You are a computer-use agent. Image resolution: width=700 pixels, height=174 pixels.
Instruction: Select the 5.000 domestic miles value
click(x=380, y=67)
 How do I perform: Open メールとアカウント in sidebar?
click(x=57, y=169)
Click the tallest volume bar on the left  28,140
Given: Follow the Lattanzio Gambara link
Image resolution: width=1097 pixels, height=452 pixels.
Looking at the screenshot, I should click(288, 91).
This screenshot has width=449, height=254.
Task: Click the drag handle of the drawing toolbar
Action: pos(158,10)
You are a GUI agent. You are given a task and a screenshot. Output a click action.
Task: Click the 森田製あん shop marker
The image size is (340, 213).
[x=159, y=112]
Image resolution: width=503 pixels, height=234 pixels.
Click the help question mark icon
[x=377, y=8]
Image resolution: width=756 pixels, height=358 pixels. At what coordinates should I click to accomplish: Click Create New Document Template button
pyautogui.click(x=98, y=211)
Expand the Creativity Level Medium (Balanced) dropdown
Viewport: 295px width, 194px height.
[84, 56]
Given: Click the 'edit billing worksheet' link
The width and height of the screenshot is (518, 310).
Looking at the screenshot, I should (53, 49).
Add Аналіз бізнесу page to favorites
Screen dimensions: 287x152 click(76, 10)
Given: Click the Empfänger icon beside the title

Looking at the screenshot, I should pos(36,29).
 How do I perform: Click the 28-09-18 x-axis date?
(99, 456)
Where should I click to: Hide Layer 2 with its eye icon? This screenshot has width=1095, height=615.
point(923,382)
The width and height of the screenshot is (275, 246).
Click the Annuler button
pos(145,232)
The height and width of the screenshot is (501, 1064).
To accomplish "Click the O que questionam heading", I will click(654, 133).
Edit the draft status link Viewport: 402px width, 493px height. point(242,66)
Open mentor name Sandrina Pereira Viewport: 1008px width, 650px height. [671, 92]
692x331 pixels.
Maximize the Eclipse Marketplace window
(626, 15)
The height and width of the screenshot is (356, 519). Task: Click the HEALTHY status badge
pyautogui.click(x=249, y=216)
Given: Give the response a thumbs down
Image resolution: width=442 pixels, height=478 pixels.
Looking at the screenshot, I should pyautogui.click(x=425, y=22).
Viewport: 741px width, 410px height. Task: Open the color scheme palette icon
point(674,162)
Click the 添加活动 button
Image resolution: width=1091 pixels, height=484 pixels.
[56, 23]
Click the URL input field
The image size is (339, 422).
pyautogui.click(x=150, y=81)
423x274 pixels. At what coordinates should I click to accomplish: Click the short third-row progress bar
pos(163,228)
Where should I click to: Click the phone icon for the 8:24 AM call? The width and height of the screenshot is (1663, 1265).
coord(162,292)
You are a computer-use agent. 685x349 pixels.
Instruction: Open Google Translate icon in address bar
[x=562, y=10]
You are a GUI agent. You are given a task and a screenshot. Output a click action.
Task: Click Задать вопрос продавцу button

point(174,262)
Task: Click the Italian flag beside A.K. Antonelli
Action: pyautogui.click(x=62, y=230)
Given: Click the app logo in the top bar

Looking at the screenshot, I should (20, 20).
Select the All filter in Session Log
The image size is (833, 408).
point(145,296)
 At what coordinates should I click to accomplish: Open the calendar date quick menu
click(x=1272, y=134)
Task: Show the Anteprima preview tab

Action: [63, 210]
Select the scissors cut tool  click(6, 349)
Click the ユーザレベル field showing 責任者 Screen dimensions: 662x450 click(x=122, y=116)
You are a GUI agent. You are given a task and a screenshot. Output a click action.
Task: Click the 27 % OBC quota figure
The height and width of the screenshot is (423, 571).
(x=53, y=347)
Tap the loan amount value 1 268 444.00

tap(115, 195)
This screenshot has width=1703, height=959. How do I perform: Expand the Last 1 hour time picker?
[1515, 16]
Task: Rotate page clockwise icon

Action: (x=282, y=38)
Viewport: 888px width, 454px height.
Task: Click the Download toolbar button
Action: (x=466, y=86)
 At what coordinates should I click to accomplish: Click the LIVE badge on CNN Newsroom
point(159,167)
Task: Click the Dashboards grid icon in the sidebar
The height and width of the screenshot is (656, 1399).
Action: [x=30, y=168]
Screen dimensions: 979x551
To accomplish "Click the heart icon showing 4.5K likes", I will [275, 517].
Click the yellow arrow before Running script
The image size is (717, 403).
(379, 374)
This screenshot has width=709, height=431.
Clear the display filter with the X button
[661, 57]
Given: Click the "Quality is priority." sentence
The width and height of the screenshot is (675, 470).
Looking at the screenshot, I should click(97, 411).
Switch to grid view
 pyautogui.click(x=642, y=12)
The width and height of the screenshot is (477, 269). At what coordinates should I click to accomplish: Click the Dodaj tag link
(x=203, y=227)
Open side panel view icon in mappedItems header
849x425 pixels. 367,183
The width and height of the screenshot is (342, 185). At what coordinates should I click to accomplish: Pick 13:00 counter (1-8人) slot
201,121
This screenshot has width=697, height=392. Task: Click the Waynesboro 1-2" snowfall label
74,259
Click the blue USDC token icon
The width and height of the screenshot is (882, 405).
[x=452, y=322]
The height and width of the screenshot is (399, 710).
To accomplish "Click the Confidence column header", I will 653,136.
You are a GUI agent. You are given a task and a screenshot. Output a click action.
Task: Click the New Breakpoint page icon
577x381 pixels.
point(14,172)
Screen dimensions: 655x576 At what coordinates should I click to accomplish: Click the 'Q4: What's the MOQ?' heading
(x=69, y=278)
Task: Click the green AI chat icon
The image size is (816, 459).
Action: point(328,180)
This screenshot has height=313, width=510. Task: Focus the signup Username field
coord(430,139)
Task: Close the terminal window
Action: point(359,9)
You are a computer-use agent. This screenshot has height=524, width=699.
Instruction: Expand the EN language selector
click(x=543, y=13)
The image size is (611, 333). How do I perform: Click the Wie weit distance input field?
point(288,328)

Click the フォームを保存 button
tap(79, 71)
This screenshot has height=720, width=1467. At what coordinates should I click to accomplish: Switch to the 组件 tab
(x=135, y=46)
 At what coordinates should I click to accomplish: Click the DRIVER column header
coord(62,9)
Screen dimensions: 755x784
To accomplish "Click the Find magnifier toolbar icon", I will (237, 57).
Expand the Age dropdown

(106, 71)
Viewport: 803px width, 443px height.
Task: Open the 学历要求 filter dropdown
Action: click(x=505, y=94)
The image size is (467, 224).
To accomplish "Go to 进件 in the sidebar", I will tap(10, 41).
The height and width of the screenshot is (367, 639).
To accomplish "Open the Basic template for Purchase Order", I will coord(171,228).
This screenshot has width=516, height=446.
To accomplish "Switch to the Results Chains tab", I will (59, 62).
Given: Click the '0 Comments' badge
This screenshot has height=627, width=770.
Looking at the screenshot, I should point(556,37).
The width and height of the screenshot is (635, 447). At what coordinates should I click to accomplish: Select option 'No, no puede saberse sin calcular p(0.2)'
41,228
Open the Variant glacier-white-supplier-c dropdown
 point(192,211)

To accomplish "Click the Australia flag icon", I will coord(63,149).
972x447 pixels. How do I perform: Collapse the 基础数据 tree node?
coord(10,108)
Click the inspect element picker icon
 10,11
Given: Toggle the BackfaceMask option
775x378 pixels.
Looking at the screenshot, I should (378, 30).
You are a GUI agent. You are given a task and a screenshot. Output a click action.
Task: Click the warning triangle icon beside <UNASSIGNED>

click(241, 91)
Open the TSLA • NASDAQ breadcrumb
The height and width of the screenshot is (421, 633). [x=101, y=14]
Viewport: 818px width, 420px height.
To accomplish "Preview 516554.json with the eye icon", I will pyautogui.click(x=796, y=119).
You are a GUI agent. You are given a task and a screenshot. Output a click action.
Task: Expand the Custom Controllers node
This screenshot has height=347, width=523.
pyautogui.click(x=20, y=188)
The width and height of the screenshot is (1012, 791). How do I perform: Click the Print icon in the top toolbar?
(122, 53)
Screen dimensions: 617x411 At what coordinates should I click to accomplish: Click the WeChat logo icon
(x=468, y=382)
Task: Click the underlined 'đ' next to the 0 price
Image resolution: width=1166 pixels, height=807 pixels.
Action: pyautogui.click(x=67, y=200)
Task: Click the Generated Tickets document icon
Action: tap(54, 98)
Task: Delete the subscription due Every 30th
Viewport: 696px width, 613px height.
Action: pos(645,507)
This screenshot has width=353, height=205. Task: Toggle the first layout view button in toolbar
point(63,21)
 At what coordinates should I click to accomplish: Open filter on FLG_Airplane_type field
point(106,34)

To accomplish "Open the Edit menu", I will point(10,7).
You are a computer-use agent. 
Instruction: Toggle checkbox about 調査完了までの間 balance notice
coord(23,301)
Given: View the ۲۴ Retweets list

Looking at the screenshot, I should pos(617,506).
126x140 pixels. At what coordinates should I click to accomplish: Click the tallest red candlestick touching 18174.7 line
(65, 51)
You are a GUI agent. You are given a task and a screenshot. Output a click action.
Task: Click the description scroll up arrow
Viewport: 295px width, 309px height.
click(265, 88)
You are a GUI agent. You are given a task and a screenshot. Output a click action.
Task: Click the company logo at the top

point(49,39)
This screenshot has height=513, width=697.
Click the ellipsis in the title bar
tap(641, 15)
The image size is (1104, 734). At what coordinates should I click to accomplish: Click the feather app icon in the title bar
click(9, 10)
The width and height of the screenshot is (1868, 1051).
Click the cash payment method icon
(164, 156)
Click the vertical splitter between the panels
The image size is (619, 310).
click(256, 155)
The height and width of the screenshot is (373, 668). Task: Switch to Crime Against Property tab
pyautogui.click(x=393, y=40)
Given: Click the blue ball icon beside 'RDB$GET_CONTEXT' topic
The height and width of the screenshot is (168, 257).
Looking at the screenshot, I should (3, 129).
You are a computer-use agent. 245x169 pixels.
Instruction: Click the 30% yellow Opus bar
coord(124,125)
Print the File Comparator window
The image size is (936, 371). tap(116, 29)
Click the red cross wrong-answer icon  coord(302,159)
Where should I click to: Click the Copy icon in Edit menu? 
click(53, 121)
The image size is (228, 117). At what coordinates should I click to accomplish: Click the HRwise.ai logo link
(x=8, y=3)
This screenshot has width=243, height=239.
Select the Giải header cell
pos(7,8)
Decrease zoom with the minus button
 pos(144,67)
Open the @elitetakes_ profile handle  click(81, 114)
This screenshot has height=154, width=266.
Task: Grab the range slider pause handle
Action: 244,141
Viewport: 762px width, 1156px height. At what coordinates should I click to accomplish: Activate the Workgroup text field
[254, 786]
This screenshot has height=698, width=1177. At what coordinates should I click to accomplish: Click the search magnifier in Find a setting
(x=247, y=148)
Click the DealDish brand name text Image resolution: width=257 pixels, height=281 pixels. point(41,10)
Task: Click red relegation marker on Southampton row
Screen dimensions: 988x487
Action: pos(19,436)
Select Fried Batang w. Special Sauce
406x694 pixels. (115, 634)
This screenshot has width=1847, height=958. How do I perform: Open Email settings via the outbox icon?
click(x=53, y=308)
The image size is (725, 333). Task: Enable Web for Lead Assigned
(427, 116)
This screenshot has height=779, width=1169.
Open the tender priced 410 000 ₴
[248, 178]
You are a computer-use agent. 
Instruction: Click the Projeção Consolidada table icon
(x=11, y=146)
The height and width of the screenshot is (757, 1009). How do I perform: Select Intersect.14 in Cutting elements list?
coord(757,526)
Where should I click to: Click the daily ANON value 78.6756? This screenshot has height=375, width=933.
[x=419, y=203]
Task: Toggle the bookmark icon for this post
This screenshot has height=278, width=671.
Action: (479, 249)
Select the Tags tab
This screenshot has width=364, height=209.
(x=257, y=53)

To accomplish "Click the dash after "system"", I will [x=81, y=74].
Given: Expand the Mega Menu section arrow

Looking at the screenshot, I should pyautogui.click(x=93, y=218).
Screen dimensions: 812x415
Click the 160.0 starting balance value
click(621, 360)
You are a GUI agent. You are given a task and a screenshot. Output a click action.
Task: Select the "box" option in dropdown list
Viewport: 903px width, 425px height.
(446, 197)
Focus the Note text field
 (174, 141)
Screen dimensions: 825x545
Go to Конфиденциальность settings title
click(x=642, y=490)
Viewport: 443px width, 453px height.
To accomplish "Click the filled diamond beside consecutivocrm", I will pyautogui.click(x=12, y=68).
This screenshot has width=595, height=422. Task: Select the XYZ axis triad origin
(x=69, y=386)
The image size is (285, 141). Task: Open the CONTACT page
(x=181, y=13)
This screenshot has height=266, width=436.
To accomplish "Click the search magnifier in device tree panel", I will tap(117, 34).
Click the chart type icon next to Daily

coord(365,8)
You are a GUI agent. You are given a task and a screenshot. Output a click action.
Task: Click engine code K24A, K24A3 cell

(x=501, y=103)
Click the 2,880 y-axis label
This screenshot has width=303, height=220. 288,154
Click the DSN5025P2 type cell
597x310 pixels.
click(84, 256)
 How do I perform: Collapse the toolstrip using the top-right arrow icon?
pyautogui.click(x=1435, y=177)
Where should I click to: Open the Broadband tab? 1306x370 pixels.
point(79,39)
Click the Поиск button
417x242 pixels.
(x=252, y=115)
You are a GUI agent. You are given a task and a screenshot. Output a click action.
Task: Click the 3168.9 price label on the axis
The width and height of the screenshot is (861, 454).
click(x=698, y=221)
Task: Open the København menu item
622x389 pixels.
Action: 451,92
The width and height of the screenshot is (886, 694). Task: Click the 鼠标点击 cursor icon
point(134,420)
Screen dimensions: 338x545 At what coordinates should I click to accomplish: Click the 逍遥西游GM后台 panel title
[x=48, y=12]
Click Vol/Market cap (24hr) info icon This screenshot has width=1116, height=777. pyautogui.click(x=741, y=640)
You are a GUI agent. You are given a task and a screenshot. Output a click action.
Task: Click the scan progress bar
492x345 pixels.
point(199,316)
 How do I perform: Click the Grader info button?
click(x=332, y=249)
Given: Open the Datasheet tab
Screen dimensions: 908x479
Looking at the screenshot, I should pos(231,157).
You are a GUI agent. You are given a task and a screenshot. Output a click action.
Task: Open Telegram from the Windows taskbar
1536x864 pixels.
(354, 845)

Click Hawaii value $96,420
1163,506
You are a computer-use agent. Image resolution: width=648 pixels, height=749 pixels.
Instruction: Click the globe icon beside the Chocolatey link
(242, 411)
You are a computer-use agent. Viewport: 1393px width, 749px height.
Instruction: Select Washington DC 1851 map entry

PROBLEM DETAILS:
Nothing but a number is wanted here: how many lines of the material contain the string "computer".

RESPONSE AREA:
8